Centre College has received a gift of $250 million in the form of stock in Universal Computer Systems Holding, Inc. (Reynolds and Reynolds) from the A. Eugene Brockman Charitable Trust to establish the Brockman Scholars Program in Leadership and Entrepreneurship.”

Unfortunately, as recent events have demonstrated, the announcement was not just premature it was not true. The fact is that Centre College did not receive a $250 million gift. Peter Lattman, writing for Deal Book/ New York Times, quoted Centre College President John Roush as saying:

In retrospect, we might have put a big asterisk on this thing, but no one had any inkling that this would come about.”

The historic gift was a contingent pledge based on a complex recapitalization deal Centre College - Old Centregoing through. Regrettably, the financial deal blew up and, therefore, the gift never materialized, according to the College.

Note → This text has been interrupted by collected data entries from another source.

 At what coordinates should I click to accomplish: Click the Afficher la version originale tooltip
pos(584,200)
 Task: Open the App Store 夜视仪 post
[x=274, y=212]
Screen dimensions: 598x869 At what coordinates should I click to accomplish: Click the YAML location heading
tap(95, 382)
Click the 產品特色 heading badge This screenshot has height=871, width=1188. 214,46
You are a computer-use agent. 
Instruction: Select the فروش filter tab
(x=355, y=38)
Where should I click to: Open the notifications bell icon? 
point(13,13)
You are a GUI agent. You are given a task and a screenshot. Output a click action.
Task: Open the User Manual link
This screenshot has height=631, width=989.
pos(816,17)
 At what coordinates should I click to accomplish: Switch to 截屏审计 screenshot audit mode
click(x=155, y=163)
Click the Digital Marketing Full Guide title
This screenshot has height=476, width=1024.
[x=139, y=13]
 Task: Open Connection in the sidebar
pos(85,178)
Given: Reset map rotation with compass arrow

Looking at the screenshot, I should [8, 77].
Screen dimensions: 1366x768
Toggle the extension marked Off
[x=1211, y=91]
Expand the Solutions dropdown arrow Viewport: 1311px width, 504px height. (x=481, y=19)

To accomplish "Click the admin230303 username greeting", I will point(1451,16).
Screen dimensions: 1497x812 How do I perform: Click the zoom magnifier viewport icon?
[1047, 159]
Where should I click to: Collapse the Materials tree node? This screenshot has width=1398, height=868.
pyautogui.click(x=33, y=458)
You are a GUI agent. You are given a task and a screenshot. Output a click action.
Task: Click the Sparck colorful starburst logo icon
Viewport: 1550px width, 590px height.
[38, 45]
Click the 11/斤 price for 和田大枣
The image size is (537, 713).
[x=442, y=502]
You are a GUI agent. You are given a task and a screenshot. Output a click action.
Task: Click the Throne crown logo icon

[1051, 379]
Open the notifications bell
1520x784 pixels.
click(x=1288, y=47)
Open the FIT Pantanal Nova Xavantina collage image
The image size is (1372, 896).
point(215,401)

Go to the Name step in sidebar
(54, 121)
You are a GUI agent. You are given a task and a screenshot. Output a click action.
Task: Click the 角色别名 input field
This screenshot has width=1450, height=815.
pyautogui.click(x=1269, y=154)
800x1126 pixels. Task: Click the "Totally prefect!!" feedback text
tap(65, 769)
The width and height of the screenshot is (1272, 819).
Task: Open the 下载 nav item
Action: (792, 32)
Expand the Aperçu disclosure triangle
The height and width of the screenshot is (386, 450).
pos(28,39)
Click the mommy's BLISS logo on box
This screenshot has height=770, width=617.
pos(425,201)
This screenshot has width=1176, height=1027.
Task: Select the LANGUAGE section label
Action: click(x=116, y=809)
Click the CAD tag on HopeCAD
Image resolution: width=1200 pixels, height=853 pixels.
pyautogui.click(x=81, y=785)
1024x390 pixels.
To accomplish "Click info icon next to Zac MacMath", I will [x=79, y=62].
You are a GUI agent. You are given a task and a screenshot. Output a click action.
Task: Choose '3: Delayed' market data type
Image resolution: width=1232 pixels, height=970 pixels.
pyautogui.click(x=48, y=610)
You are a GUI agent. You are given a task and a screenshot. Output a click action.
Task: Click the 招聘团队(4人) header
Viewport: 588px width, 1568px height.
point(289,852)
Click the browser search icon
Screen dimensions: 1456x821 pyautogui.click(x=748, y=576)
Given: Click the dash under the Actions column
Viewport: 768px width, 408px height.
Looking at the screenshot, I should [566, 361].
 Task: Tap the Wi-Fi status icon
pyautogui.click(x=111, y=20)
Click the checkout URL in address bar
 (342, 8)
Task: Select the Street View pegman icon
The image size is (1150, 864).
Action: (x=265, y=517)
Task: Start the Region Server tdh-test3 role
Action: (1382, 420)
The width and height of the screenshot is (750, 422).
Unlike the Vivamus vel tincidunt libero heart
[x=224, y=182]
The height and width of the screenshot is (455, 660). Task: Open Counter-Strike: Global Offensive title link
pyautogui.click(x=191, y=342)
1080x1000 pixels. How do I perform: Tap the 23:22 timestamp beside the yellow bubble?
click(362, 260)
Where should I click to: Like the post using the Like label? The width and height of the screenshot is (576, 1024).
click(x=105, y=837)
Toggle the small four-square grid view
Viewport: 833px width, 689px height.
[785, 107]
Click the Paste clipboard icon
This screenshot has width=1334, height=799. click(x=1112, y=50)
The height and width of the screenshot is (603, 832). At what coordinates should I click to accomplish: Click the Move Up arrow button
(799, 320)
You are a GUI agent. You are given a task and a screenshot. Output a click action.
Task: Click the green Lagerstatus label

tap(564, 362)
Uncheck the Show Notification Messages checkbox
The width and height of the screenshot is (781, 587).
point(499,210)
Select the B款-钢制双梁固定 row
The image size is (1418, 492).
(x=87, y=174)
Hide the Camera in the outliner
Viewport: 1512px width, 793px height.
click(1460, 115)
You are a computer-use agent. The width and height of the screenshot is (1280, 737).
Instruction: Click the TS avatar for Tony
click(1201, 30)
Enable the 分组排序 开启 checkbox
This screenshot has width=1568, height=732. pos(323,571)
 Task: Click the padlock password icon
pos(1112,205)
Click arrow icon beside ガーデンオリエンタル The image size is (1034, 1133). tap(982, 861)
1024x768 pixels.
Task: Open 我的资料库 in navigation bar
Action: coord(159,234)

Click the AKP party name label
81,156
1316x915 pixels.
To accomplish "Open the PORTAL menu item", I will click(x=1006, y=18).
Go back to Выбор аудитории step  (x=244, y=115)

If the College had simply delayed announcing the gift until it actually materialized, it could have avoided enormous embarrassment. Alternatively, if the College had simply characterized the $250 million as a “pledge” or “potential gift” rather than a “gift,” it still could have avoided significant embarrassment.

2. Recognize the difference between a “pledge” and a “gift.”

Centre College had a contingent pledge for a $250 million gift. They never had the gift. It’s not a gift until you have the cash, stock, property, or irrevocable gift agreement in-hand.

Because the College never had a $250 million gift, it did not lose $250 million. That’s about the best that can be said of this situation. This is really just a case of a nonprofit organization publicly counting its chickens before they hatched. Don’t make the same mistake.